* _WORK REQUEST_: Copy out the data line by line exactly, from its start to the line bearing "Open the gmail.com email domain dropdown", inclusive.

*** Opening RECORD EXTRACTS ***

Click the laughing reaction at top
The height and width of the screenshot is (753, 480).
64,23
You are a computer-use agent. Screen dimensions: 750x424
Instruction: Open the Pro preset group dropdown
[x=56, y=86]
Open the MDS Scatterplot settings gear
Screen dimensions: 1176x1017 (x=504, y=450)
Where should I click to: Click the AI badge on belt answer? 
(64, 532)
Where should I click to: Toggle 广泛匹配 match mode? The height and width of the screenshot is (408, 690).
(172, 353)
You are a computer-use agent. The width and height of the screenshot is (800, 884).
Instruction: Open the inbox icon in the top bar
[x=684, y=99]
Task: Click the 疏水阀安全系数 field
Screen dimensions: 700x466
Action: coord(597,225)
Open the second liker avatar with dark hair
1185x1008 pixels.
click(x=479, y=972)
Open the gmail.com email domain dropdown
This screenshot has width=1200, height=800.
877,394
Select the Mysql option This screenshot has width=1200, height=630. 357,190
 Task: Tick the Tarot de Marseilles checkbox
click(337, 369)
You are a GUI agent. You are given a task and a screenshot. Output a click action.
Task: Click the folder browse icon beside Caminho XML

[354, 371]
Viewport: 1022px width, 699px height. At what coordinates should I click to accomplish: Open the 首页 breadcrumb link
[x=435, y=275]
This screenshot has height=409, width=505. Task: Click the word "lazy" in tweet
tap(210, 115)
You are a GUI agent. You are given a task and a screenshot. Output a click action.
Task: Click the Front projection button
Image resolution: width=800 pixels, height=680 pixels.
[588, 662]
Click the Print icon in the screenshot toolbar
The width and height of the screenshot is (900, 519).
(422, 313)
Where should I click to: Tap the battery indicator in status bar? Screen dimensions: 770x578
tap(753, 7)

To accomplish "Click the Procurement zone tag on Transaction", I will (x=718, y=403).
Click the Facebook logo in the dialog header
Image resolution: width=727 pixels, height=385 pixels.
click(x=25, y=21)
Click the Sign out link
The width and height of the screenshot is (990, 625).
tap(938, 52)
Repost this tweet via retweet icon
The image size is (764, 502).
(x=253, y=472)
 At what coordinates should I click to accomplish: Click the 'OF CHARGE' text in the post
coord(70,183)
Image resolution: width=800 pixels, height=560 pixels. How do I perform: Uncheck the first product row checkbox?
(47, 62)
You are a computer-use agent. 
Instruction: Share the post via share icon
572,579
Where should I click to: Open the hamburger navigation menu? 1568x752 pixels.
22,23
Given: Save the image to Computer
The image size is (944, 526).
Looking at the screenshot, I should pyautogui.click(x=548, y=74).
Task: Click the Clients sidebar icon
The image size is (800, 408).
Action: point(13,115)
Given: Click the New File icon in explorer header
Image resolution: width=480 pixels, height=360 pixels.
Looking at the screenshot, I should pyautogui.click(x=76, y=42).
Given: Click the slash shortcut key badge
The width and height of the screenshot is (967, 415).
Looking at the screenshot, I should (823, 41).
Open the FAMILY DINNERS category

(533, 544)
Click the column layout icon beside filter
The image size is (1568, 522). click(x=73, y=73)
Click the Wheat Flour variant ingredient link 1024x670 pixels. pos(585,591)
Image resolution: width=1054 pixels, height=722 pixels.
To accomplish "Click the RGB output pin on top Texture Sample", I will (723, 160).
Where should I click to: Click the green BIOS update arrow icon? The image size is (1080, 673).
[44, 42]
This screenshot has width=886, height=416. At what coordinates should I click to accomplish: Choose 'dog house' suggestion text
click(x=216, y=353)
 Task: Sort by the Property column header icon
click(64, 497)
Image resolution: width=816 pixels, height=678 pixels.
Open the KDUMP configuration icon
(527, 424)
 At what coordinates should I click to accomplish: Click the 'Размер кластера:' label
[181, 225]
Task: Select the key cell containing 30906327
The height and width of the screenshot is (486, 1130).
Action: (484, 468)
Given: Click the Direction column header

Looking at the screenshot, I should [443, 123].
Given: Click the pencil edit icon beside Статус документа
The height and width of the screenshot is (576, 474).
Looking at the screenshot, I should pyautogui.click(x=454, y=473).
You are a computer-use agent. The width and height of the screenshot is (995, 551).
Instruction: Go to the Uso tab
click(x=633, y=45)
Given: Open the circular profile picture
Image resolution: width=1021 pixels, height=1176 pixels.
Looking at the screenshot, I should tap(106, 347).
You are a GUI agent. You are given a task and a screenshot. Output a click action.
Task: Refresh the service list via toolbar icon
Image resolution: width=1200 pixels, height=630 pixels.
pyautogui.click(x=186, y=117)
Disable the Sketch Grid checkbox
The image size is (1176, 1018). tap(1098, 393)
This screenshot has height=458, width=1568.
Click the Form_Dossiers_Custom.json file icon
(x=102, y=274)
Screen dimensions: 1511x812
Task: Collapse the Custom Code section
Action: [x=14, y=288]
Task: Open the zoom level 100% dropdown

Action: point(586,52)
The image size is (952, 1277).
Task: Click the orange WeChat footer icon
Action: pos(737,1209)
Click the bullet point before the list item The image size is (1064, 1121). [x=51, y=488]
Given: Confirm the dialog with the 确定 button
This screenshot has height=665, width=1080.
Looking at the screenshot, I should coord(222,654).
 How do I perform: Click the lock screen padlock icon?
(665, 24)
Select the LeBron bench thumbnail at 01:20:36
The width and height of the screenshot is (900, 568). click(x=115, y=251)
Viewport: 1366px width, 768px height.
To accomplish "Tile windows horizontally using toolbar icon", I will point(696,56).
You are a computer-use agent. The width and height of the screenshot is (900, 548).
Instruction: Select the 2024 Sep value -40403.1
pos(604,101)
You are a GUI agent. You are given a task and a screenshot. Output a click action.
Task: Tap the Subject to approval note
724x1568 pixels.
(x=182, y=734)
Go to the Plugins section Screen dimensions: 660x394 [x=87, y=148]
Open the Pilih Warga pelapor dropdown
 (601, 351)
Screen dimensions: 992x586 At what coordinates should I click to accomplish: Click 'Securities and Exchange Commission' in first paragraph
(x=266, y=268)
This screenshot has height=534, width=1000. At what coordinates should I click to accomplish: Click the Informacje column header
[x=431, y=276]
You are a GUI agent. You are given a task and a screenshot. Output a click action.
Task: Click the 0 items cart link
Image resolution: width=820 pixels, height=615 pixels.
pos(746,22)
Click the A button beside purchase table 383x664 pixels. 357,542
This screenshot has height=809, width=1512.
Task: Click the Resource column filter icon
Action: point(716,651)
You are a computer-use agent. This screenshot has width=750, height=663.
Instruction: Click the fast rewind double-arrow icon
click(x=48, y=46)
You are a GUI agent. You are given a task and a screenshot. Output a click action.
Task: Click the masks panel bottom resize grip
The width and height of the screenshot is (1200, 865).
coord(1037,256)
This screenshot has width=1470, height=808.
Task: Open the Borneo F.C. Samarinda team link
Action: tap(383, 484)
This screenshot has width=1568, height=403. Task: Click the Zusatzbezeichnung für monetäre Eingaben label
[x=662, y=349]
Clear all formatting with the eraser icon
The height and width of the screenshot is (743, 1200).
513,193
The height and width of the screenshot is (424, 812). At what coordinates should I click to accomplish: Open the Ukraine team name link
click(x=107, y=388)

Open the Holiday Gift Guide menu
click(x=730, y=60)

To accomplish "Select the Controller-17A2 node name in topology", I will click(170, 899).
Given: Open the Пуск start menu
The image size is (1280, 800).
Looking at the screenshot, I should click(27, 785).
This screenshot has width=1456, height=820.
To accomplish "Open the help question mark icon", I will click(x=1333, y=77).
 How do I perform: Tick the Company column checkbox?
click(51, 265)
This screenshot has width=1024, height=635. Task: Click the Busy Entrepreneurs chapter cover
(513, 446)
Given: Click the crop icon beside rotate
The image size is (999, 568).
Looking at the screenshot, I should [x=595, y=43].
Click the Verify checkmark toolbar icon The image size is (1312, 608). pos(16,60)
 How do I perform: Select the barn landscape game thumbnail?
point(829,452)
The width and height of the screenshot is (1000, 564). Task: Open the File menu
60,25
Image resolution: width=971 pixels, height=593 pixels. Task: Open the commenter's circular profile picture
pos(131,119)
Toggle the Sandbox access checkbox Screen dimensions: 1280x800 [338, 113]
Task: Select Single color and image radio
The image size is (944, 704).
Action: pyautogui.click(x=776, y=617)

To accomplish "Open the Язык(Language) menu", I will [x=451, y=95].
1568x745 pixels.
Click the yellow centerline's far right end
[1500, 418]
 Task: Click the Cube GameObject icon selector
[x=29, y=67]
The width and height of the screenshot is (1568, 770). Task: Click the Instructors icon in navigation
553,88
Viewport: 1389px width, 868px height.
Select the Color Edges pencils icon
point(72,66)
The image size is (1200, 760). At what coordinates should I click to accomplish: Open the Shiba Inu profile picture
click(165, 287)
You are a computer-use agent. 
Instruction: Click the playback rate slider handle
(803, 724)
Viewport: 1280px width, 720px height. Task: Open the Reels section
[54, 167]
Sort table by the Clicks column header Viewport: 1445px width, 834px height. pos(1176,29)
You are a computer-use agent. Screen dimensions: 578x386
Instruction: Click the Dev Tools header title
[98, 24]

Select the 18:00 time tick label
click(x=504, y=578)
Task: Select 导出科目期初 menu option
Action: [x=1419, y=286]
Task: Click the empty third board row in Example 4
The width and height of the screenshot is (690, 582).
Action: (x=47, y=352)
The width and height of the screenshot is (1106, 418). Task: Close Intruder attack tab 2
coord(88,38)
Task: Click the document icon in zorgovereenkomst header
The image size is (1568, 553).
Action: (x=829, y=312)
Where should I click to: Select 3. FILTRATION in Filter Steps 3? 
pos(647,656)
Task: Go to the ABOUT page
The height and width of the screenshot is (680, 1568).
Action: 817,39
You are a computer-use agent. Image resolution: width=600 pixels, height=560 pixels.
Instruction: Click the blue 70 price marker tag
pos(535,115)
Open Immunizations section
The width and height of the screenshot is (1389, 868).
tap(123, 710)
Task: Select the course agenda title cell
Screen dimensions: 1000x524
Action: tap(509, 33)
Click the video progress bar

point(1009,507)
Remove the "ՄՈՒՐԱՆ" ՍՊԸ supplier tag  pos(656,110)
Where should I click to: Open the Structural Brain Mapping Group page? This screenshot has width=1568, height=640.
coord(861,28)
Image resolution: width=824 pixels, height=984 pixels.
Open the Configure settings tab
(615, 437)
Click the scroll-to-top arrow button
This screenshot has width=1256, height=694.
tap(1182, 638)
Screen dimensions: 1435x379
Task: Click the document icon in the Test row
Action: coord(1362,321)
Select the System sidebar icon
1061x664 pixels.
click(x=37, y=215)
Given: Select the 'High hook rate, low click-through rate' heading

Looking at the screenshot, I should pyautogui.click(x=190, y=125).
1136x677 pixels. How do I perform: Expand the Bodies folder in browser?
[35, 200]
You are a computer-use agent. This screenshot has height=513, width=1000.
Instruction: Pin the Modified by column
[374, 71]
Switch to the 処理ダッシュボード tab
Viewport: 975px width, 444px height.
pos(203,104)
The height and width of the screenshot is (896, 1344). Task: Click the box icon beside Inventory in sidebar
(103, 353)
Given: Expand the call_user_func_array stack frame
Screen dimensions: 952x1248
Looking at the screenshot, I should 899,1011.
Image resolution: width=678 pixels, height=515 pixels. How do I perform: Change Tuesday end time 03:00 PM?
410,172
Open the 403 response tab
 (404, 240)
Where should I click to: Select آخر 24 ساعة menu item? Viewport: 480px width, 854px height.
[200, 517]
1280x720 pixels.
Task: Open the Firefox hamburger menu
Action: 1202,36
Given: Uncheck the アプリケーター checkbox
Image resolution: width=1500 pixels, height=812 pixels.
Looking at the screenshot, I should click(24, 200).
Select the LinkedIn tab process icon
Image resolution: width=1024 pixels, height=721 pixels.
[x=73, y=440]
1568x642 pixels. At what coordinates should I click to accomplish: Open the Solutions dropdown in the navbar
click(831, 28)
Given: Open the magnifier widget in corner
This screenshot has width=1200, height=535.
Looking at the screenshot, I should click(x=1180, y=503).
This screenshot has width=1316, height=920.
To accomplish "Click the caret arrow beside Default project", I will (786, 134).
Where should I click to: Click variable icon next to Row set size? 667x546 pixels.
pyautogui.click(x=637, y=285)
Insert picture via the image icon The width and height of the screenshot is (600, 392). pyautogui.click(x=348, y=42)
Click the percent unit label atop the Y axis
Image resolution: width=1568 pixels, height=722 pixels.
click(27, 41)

*** Closing RECORD EXTRACTS ***

* _RESPONSE FOR THIS EXERCISE_:
Click the laughing reaction at top
The height and width of the screenshot is (753, 480).
64,23
You are a computer-use agent. Screen dimensions: 750x424
Instruction: Open the Pro preset group dropdown
[x=56, y=86]
Open the MDS Scatterplot settings gear
Screen dimensions: 1176x1017 (x=504, y=450)
Where should I click to: Click the AI badge on belt answer? 
(64, 532)
Where should I click to: Toggle 广泛匹配 match mode? The height and width of the screenshot is (408, 690).
(172, 353)
You are a computer-use agent. The width and height of the screenshot is (800, 884).
Instruction: Open the inbox icon in the top bar
[x=684, y=99]
Task: Click the 疏水阀安全系数 field
Screen dimensions: 700x466
Action: coord(597,225)
Open the second liker avatar with dark hair
1185x1008 pixels.
click(x=479, y=972)
Open the gmail.com email domain dropdown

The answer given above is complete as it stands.